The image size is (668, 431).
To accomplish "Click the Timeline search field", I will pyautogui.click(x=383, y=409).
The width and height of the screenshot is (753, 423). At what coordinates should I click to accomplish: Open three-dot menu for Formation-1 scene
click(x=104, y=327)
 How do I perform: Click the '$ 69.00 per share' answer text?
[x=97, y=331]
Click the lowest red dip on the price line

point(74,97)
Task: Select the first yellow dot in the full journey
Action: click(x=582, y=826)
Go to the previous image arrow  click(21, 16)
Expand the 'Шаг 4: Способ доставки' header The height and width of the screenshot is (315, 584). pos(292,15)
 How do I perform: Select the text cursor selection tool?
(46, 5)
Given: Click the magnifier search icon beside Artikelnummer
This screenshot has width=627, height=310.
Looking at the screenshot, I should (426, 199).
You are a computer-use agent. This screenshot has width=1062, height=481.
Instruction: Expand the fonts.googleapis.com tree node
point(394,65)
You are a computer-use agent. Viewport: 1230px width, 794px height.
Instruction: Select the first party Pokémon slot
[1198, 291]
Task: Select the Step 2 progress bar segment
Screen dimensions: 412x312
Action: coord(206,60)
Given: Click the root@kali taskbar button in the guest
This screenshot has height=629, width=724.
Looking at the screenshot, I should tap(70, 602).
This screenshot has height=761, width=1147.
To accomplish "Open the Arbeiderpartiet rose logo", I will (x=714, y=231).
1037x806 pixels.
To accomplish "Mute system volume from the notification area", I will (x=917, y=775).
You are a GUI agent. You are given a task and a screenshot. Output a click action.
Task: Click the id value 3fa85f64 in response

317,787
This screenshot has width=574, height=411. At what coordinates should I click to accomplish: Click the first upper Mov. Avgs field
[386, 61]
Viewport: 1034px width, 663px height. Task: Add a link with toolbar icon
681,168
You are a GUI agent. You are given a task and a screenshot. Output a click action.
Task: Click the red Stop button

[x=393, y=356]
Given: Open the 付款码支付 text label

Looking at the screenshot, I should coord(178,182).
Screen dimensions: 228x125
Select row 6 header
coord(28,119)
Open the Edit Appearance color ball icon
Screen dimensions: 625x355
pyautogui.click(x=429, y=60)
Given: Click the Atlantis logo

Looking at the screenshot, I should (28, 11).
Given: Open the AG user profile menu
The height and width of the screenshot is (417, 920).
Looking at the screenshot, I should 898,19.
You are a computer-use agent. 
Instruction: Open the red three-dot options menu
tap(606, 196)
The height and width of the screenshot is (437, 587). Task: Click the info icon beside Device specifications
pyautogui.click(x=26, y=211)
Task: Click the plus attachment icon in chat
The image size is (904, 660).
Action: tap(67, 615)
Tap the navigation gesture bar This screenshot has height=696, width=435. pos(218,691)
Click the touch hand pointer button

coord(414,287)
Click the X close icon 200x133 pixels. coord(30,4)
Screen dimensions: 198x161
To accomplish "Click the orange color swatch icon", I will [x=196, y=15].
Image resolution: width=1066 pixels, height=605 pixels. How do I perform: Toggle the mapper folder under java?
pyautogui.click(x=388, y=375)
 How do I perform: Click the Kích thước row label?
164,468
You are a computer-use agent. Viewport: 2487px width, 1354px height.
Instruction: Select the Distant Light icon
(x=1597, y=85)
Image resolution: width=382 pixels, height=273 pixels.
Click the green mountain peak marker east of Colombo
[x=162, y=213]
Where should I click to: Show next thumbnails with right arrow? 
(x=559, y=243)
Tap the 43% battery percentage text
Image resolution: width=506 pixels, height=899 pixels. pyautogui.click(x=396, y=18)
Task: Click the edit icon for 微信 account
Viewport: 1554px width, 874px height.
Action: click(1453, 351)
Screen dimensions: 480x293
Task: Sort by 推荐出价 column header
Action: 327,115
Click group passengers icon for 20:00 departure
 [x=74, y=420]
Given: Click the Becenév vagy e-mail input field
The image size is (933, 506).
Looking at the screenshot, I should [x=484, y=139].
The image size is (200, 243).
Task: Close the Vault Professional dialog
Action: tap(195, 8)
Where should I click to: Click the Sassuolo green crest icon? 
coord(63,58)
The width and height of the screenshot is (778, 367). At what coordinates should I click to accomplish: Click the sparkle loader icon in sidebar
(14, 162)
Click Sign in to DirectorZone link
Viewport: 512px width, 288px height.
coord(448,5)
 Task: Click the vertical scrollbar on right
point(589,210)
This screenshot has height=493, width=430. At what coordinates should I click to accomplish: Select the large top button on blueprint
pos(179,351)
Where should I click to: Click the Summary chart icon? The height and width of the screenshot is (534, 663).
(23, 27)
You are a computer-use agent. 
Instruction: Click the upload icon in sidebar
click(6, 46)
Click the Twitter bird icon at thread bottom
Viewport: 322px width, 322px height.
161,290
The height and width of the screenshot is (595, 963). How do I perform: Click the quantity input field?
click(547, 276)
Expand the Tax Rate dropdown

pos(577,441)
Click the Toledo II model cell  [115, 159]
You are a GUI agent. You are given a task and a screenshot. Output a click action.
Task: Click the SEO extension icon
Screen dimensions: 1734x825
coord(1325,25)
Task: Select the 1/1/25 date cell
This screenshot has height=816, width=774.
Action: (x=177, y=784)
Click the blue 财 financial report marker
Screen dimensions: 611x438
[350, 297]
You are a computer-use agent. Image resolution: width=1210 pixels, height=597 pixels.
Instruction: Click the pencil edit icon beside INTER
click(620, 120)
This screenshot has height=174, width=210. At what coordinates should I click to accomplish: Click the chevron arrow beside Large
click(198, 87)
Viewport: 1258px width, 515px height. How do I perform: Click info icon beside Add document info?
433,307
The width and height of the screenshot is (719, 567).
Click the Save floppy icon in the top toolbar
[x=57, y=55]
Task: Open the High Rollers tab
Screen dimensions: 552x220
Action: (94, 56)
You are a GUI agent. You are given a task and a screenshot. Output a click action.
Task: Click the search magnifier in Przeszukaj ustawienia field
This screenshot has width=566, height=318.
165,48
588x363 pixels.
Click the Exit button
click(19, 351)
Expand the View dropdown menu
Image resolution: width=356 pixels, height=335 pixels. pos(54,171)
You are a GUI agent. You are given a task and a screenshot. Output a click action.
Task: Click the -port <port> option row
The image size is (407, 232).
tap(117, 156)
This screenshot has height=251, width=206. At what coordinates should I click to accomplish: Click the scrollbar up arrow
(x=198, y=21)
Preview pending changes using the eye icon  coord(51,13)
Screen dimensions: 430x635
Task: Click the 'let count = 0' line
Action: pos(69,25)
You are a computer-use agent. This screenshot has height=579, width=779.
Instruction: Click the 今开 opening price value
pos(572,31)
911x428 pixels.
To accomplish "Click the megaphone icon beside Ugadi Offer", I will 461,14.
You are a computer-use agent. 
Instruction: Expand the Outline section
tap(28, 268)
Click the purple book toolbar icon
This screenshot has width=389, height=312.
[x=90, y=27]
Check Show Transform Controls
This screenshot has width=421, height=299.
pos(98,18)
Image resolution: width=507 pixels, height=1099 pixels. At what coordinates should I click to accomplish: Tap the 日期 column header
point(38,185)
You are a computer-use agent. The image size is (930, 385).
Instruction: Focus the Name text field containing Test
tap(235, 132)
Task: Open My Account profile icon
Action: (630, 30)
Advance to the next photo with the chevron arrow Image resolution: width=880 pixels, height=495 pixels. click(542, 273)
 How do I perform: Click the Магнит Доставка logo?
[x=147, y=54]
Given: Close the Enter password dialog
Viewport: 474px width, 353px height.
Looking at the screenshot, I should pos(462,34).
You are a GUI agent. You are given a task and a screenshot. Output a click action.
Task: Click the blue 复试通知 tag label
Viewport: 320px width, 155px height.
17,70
====
§ YOUR INSTRUCTIONS
Reprint exactly the lines above that start at the one with "Expand the Tax Rate dropdown" and end at the one with "The width and height of the screenshot is (719, 567).", keeping both and adding none.

§ SOLVED EXERCISE
Expand the Tax Rate dropdown

pos(577,441)
Click the Toledo II model cell  [115, 159]
You are a GUI agent. You are given a task and a screenshot. Output a click action.
Task: Click the SEO extension icon
Screen dimensions: 1734x825
coord(1325,25)
Task: Select the 1/1/25 date cell
This screenshot has height=816, width=774.
Action: (x=177, y=784)
Click the blue 财 financial report marker
Screen dimensions: 611x438
[350, 297]
You are a computer-use agent. Image resolution: width=1210 pixels, height=597 pixels.
Instruction: Click the pencil edit icon beside INTER
click(620, 120)
This screenshot has height=174, width=210. At what coordinates should I click to accomplish: Click the chevron arrow beside Large
click(198, 87)
Viewport: 1258px width, 515px height. How do I perform: Click info icon beside Add document info?
433,307
The width and height of the screenshot is (719, 567).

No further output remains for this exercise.